Supplied information section start

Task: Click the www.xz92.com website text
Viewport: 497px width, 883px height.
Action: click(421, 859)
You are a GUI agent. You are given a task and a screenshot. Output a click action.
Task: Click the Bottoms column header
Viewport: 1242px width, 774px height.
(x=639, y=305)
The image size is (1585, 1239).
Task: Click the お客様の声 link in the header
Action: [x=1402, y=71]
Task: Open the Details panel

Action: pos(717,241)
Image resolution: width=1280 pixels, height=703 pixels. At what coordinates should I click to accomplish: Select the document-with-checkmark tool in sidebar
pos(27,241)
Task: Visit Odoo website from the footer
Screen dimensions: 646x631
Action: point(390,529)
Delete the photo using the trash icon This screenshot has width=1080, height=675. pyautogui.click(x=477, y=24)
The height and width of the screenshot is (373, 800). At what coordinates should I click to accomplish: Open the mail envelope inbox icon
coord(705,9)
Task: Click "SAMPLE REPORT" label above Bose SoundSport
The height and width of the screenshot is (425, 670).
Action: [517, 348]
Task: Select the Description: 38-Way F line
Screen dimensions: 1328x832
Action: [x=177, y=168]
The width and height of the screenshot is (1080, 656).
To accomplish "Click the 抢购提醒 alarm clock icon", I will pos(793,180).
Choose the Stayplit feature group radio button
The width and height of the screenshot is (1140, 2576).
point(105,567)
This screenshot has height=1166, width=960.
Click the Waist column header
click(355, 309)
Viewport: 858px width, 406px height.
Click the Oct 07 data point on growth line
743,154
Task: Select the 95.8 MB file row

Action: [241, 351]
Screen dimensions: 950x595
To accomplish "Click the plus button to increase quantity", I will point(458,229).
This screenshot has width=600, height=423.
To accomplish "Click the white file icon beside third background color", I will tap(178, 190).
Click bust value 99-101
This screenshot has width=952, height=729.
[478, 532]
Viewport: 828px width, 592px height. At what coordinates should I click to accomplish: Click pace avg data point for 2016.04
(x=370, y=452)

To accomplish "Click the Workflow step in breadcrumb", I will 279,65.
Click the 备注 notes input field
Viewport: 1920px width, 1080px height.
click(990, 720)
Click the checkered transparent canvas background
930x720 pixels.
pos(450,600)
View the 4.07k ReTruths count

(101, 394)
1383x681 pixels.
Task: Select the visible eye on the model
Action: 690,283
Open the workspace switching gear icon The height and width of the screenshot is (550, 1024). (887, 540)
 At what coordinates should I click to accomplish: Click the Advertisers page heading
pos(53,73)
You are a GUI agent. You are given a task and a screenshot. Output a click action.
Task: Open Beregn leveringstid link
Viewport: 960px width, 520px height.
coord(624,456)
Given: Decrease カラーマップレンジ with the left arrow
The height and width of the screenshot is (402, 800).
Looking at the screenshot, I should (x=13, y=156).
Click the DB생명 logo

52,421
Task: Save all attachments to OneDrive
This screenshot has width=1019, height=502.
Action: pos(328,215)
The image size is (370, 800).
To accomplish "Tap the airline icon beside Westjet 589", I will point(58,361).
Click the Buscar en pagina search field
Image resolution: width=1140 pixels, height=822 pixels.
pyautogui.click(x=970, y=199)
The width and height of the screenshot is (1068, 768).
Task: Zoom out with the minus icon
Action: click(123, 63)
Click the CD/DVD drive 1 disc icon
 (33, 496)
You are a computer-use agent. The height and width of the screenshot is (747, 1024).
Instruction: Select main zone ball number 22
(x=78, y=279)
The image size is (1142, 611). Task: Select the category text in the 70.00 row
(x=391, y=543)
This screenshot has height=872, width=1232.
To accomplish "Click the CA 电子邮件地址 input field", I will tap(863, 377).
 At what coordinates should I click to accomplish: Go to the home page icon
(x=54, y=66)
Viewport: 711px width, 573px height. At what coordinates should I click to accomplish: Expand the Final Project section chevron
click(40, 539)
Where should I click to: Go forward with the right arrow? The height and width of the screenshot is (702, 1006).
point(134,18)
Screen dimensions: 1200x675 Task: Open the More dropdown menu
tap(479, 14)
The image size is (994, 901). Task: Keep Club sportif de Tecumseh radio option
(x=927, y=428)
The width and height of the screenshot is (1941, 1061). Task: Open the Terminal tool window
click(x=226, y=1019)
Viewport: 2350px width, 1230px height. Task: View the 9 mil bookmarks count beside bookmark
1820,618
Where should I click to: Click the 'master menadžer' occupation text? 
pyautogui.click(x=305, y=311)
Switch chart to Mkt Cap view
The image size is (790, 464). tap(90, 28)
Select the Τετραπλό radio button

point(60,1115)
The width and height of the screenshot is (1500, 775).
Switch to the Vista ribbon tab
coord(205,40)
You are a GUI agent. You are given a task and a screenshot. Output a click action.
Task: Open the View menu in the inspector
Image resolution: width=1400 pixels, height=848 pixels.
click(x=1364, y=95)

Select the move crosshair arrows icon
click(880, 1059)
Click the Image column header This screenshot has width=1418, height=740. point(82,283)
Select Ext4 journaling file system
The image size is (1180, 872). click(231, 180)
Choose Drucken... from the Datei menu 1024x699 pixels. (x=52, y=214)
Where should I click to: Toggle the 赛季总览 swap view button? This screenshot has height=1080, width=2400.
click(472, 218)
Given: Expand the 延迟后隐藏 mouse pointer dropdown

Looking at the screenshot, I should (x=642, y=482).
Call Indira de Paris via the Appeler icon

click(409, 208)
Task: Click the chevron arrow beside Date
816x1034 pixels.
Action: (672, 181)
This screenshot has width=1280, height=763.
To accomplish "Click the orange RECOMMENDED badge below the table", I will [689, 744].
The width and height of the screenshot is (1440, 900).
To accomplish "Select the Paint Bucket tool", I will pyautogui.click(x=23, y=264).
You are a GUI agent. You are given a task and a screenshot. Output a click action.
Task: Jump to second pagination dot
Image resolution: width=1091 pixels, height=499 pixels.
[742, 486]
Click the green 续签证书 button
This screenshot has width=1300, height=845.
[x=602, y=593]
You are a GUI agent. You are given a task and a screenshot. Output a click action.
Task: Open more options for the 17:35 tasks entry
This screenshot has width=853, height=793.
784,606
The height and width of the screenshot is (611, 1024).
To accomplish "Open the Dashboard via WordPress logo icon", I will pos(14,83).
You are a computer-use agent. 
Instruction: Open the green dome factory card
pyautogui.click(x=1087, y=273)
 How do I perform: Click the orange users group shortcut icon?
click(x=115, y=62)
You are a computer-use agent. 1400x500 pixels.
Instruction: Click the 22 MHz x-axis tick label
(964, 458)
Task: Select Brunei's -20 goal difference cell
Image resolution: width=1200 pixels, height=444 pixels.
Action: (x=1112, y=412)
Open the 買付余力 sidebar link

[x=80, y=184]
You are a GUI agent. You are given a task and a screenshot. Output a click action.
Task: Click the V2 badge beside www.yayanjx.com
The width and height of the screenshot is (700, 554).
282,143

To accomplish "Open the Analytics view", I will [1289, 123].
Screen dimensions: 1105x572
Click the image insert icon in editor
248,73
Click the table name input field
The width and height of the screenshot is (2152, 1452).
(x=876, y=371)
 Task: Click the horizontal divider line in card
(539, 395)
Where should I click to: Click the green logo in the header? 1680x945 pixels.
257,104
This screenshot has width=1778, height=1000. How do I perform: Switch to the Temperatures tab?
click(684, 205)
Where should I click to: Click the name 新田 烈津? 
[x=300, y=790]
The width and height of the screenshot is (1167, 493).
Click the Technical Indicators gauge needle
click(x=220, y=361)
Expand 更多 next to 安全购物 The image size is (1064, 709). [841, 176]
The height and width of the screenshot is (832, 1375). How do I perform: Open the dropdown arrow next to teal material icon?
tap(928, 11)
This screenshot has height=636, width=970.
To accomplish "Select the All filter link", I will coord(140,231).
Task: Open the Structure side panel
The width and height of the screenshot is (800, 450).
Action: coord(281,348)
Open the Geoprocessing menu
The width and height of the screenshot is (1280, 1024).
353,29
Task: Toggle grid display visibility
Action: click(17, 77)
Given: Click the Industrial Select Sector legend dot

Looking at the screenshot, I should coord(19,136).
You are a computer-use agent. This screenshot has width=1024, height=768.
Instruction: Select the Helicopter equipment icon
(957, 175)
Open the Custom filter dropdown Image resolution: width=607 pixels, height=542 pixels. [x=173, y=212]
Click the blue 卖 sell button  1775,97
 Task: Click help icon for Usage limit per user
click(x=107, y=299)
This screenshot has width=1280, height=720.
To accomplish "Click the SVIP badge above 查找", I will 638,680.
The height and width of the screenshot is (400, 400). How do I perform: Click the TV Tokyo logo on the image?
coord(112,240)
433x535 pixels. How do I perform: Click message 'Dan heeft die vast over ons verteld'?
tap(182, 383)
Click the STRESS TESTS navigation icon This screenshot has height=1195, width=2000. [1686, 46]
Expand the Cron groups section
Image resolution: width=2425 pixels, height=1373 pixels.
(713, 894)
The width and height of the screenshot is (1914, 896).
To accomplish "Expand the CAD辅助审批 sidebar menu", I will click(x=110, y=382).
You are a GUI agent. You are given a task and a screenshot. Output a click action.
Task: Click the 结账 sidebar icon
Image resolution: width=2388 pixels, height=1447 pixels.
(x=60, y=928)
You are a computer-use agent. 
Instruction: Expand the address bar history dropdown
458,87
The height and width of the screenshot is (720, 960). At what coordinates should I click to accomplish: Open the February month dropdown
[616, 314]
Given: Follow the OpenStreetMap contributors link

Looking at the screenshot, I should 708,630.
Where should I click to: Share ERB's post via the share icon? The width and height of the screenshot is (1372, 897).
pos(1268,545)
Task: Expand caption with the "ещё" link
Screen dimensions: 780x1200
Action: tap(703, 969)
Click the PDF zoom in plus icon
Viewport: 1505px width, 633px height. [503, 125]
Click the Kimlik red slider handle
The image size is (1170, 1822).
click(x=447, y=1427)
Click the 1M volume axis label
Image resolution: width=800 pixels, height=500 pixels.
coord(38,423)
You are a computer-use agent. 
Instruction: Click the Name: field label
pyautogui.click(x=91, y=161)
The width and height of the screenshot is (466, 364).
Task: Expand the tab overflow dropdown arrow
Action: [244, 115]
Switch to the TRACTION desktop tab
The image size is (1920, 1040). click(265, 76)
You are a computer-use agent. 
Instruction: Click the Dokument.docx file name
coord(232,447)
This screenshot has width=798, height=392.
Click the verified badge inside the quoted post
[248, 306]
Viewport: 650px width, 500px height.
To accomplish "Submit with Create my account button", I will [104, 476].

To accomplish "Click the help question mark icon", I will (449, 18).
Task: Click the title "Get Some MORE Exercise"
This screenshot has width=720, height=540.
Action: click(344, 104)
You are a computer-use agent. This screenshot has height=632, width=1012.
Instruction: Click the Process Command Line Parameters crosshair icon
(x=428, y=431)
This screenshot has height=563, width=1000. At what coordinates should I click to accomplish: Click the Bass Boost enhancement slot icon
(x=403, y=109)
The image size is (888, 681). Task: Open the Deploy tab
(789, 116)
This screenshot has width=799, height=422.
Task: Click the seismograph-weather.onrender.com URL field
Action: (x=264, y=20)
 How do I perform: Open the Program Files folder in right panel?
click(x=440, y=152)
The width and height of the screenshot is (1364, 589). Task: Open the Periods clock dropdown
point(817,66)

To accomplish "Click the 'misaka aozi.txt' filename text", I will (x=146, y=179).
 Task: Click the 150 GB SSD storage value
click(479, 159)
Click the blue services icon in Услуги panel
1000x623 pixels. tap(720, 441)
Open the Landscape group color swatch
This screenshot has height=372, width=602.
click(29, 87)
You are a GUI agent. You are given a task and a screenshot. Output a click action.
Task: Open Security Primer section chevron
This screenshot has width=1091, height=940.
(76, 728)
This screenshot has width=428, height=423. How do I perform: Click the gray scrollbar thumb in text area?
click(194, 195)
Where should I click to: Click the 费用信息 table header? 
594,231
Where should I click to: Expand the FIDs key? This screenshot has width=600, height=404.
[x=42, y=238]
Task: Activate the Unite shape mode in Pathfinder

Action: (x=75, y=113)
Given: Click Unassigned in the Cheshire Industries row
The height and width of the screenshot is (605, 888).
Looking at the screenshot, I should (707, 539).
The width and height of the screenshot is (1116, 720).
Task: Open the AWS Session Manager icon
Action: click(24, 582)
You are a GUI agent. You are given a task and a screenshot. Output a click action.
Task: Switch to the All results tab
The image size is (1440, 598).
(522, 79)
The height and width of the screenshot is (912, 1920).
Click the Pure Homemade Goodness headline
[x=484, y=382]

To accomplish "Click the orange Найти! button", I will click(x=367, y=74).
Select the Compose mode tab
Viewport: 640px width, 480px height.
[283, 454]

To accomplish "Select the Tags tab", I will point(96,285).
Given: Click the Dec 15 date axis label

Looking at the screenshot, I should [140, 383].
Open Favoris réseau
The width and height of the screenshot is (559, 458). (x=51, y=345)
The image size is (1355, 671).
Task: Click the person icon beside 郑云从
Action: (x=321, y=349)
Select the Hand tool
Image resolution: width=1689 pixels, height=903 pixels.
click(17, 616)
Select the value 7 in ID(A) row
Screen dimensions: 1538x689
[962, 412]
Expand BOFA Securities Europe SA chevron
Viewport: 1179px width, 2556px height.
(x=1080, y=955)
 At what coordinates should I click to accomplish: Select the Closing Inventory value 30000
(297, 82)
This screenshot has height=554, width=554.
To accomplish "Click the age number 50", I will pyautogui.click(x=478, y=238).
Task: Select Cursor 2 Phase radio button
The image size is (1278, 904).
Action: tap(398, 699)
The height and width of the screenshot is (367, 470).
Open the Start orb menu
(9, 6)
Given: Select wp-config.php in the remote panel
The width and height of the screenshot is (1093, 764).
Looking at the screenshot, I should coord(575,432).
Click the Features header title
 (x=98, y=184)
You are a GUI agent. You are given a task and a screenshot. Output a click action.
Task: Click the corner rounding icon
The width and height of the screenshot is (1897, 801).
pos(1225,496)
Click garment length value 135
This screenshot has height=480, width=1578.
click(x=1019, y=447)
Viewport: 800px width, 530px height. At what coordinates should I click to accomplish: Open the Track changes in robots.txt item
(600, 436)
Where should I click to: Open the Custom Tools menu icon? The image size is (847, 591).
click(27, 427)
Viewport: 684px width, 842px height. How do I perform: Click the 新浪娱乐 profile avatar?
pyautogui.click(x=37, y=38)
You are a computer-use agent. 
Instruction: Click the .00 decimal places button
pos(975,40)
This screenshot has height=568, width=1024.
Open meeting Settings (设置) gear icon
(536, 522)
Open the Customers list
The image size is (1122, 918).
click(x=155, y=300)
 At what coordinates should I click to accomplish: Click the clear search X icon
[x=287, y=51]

Supplied information section end

# Problem requirements
Word for word, restate the lines above from the line containing "Select the value 7 in ID(A) row" through the line containing "The height and width of the screenshot is (367, 470).", with both included and nothing else.

# Answer
Select the value 7 in ID(A) row
Screen dimensions: 1538x689
[962, 412]
Expand BOFA Securities Europe SA chevron
Viewport: 1179px width, 2556px height.
(x=1080, y=955)
 At what coordinates should I click to accomplish: Select the Closing Inventory value 30000
(297, 82)
This screenshot has height=554, width=554.
To accomplish "Click the age number 50", I will pyautogui.click(x=478, y=238).
Task: Select Cursor 2 Phase radio button
The image size is (1278, 904).
Action: tap(398, 699)
The height and width of the screenshot is (367, 470).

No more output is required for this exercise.